→ **Data section**
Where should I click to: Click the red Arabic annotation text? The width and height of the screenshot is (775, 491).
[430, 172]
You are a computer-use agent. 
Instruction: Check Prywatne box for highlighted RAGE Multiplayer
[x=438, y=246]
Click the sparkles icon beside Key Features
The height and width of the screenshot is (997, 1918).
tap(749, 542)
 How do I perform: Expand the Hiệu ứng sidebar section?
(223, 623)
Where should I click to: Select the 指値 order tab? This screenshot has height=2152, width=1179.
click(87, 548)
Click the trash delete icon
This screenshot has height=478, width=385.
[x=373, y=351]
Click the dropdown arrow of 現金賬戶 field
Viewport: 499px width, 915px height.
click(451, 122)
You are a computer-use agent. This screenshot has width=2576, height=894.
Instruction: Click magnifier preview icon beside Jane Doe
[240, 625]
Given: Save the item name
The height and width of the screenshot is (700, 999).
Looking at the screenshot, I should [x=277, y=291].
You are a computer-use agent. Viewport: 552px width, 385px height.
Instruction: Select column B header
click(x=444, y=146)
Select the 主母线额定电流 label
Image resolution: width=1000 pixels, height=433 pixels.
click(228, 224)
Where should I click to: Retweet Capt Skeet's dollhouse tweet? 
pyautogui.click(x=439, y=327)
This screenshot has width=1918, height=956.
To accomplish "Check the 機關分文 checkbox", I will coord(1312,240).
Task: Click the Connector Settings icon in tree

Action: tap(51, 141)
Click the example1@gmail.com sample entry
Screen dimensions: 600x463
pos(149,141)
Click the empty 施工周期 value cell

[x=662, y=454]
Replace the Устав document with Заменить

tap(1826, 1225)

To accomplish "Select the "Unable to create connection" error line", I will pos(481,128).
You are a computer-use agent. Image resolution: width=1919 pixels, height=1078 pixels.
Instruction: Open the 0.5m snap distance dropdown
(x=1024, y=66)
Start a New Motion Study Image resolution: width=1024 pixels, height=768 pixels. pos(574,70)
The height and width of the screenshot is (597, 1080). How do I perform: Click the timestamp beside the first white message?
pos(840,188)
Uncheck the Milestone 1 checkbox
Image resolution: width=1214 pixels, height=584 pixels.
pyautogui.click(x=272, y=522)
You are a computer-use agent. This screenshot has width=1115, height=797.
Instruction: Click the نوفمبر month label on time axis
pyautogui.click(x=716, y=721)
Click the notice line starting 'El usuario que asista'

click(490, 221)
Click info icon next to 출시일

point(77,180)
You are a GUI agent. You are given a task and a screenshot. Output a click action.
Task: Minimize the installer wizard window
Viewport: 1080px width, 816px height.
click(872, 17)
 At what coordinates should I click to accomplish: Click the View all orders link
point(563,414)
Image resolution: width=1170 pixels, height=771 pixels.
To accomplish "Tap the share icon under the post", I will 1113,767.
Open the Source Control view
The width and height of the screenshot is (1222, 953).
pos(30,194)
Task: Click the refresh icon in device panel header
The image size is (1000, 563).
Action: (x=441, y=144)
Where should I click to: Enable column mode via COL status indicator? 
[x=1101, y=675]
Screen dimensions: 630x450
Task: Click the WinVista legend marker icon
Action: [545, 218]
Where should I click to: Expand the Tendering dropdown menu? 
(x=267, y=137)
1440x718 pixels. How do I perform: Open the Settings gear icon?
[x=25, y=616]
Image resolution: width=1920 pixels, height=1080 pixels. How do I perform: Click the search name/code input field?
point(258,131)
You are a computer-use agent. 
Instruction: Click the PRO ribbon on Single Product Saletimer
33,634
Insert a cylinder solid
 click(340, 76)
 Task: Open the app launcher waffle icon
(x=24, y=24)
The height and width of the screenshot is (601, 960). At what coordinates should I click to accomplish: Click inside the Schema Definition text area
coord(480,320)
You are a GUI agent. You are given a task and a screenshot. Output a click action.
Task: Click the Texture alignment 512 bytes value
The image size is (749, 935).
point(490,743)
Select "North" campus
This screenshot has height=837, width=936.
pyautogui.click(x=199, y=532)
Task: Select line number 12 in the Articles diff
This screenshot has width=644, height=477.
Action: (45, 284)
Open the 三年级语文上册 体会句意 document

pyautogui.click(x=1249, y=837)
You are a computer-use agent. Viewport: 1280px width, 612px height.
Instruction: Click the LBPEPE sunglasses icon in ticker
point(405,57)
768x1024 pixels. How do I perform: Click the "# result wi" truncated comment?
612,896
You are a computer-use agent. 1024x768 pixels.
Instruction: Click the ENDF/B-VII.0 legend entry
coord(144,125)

→ **What this task involves**
How many lines in the listing contain "computer"? Answer with the number alone.

→ **Written answer**
8